EXERCISE INSTRUCTIONS →
Exactly as they stand, set down the following records once more.

EXTRACTED RECORDS →

============================================================

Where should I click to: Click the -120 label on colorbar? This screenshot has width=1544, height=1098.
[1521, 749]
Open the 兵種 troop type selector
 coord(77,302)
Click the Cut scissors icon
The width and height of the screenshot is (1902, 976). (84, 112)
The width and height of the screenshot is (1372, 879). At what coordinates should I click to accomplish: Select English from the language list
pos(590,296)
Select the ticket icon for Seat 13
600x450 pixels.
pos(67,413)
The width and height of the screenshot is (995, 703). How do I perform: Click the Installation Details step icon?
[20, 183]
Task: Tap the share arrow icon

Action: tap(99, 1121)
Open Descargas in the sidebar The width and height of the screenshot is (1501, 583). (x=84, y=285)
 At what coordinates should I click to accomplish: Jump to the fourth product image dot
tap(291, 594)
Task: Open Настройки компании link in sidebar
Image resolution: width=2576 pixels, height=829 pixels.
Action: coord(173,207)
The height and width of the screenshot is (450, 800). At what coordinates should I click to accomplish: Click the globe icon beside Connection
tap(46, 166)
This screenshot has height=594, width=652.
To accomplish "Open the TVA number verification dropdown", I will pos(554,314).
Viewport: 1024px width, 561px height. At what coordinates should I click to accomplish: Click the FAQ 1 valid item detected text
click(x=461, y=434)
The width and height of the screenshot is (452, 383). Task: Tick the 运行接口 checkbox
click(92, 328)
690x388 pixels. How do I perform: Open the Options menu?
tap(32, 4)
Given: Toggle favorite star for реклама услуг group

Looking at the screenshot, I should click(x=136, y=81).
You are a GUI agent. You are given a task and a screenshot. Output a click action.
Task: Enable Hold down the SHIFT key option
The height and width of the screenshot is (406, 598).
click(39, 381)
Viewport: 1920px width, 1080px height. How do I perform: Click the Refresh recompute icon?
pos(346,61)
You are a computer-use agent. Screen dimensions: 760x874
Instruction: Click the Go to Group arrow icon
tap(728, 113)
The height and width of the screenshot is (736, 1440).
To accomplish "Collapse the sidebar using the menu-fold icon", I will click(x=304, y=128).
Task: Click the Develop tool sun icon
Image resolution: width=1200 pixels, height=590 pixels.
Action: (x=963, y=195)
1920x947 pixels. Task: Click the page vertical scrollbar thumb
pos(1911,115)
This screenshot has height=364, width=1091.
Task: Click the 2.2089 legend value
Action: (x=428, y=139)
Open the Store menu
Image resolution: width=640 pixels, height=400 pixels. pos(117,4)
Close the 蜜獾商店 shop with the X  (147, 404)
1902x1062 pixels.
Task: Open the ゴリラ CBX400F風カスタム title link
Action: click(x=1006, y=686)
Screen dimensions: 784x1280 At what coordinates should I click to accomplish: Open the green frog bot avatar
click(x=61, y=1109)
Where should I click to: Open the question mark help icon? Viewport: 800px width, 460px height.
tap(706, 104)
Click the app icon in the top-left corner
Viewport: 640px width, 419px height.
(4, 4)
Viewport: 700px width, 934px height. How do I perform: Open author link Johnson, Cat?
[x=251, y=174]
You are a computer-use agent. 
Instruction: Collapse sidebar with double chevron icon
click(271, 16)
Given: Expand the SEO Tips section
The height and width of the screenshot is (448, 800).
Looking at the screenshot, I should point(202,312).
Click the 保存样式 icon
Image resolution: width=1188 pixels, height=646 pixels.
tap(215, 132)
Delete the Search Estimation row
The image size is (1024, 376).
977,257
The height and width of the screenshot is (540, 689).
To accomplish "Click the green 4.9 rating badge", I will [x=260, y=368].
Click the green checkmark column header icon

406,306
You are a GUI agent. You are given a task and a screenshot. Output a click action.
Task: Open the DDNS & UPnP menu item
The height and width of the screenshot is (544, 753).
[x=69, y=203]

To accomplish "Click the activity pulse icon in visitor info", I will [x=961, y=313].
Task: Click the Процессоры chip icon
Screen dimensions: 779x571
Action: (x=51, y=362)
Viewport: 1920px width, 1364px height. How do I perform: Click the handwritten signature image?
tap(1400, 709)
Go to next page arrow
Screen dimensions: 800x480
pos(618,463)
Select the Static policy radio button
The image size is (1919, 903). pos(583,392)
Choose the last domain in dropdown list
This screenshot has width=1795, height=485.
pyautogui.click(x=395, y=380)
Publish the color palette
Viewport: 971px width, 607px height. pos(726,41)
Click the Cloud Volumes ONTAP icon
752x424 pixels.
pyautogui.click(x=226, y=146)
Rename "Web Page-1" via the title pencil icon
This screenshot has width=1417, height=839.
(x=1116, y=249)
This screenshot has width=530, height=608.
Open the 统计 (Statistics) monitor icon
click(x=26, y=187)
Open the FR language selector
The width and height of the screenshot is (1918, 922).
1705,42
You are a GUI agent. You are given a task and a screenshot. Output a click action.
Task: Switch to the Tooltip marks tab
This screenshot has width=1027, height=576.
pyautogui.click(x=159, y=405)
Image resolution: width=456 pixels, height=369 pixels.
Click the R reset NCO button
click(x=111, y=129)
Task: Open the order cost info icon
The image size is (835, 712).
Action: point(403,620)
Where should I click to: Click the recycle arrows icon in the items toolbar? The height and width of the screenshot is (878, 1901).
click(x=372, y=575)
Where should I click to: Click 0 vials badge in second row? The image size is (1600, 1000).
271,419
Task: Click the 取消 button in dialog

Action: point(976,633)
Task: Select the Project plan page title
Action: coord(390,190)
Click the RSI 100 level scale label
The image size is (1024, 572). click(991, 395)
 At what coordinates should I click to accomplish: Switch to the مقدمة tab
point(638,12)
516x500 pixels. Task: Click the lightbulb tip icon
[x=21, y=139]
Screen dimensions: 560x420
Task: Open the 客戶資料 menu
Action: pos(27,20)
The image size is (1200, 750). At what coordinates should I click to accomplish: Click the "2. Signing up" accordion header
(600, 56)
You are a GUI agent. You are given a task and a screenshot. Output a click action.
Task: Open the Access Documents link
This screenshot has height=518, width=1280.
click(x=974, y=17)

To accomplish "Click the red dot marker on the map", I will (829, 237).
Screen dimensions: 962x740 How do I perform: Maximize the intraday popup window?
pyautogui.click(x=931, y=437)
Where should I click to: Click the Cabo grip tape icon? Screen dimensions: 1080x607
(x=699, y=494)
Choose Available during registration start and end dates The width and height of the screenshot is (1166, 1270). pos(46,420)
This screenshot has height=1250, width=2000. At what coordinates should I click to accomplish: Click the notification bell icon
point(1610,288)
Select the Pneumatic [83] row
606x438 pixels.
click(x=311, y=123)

============================================================

SOLUTION TO THE PROBLEM →
Where should I click to: Click the -120 label on colorbar? This screenshot has width=1544, height=1098.
[1521, 749]
Open the 兵種 troop type selector
 coord(77,302)
Click the Cut scissors icon
The width and height of the screenshot is (1902, 976). (84, 112)
The width and height of the screenshot is (1372, 879). At what coordinates should I click to accomplish: Select English from the language list
pos(590,296)
Select the ticket icon for Seat 13
600x450 pixels.
pos(67,413)
The width and height of the screenshot is (995, 703). How do I perform: Click the Installation Details step icon?
[20, 183]
Task: Tap the share arrow icon

Action: tap(99, 1121)
Open Descargas in the sidebar The width and height of the screenshot is (1501, 583). (x=84, y=285)
 At what coordinates should I click to accomplish: Jump to the fourth product image dot
tap(291, 594)
Task: Open Настройки компании link in sidebar
Image resolution: width=2576 pixels, height=829 pixels.
Action: coord(173,207)
The height and width of the screenshot is (450, 800). At what coordinates should I click to accomplish: Click the globe icon beside Connection
tap(46, 166)
This screenshot has height=594, width=652.
To accomplish "Open the TVA number verification dropdown", I will pos(554,314).
Viewport: 1024px width, 561px height. At what coordinates should I click to accomplish: Click the FAQ 1 valid item detected text
click(x=461, y=434)
The width and height of the screenshot is (452, 383). Task: Tick the 运行接口 checkbox
click(92, 328)
690x388 pixels. How do I perform: Open the Options menu?
tap(32, 4)
Given: Toggle favorite star for реклама услуг group

Looking at the screenshot, I should click(x=136, y=81).
You are a GUI agent. You are given a task and a screenshot. Output a click action.
Task: Enable Hold down the SHIFT key option
The height and width of the screenshot is (406, 598).
click(39, 381)
Viewport: 1920px width, 1080px height. How do I perform: Click the Refresh recompute icon?
pos(346,61)
You are a computer-use agent. Screen dimensions: 760x874
Instruction: Click the Go to Group arrow icon
tap(728, 113)
The height and width of the screenshot is (736, 1440).
To accomplish "Collapse the sidebar using the menu-fold icon", I will click(x=304, y=128).
Task: Click the Develop tool sun icon
Image resolution: width=1200 pixels, height=590 pixels.
Action: (x=963, y=195)
1920x947 pixels. Task: Click the page vertical scrollbar thumb
pos(1911,115)
This screenshot has height=364, width=1091.
Task: Click the 2.2089 legend value
Action: (x=428, y=139)
Open the Store menu
Image resolution: width=640 pixels, height=400 pixels. pos(117,4)
Close the 蜜獾商店 shop with the X  (147, 404)
1902x1062 pixels.
Task: Open the ゴリラ CBX400F風カスタム title link
Action: click(x=1006, y=686)
Screen dimensions: 784x1280 At what coordinates should I click to accomplish: Open the green frog bot avatar
click(x=61, y=1109)
Where should I click to: Open the question mark help icon? Viewport: 800px width, 460px height.
tap(706, 104)
Click the app icon in the top-left corner
Viewport: 640px width, 419px height.
(4, 4)
Viewport: 700px width, 934px height. How do I perform: Open author link Johnson, Cat?
[x=251, y=174]
You are a computer-use agent. 
Instruction: Collapse sidebar with double chevron icon
click(271, 16)
Given: Expand the SEO Tips section
The height and width of the screenshot is (448, 800).
Looking at the screenshot, I should point(202,312).
Click the 保存样式 icon
Image resolution: width=1188 pixels, height=646 pixels.
tap(215, 132)
Delete the Search Estimation row
The image size is (1024, 376).
977,257
The height and width of the screenshot is (540, 689).
To accomplish "Click the green 4.9 rating badge", I will [x=260, y=368].
Click the green checkmark column header icon

406,306
You are a GUI agent. You are given a task and a screenshot. Output a click action.
Task: Open the DDNS & UPnP menu item
The height and width of the screenshot is (544, 753).
[x=69, y=203]

To accomplish "Click the activity pulse icon in visitor info", I will [x=961, y=313].
Task: Click the Процессоры chip icon
Screen dimensions: 779x571
Action: (x=51, y=362)
Viewport: 1920px width, 1364px height. How do I perform: Click the handwritten signature image?
tap(1400, 709)
Go to next page arrow
Screen dimensions: 800x480
pos(618,463)
Select the Static policy radio button
The image size is (1919, 903). pos(583,392)
Choose the last domain in dropdown list
This screenshot has width=1795, height=485.
pyautogui.click(x=395, y=380)
Publish the color palette
Viewport: 971px width, 607px height. pos(726,41)
Click the Cloud Volumes ONTAP icon
752x424 pixels.
pyautogui.click(x=226, y=146)
Rename "Web Page-1" via the title pencil icon
This screenshot has width=1417, height=839.
(x=1116, y=249)
This screenshot has width=530, height=608.
Open the 统计 (Statistics) monitor icon
click(x=26, y=187)
Open the FR language selector
The width and height of the screenshot is (1918, 922).
1705,42
You are a GUI agent. You are given a task and a screenshot. Output a click action.
Task: Switch to the Tooltip marks tab
This screenshot has width=1027, height=576.
pyautogui.click(x=159, y=405)
Image resolution: width=456 pixels, height=369 pixels.
Click the R reset NCO button
click(x=111, y=129)
Task: Open the order cost info icon
The image size is (835, 712).
Action: point(403,620)
Where should I click to: Click the recycle arrows icon in the items toolbar? The height and width of the screenshot is (878, 1901).
click(x=372, y=575)
Where should I click to: Click 0 vials badge in second row? The image size is (1600, 1000).
271,419
Task: Click the 取消 button in dialog

Action: point(976,633)
Task: Select the Project plan page title
Action: coord(390,190)
Click the RSI 100 level scale label
The image size is (1024, 572). click(991, 395)
 At what coordinates should I click to accomplish: Switch to the مقدمة tab
point(638,12)
516x500 pixels. Task: Click the lightbulb tip icon
[x=21, y=139]
Screen dimensions: 560x420
Task: Open the 客戶資料 menu
Action: pos(27,20)
The image size is (1200, 750). At what coordinates should I click to accomplish: Click the "2. Signing up" accordion header
(600, 56)
You are a GUI agent. You are given a task and a screenshot. Output a click action.
Task: Open the Access Documents link
This screenshot has height=518, width=1280.
click(x=974, y=17)

To accomplish "Click the red dot marker on the map", I will (829, 237).
Screen dimensions: 962x740 How do I perform: Maximize the intraday popup window?
pyautogui.click(x=931, y=437)
Where should I click to: Click the Cabo grip tape icon? Screen dimensions: 1080x607
(x=699, y=494)
Choose Available during registration start and end dates The width and height of the screenshot is (1166, 1270). pos(46,420)
This screenshot has height=1250, width=2000. At what coordinates should I click to accomplish: Click the notification bell icon
point(1610,288)
Select the Pneumatic [83] row
606x438 pixels.
click(x=311, y=123)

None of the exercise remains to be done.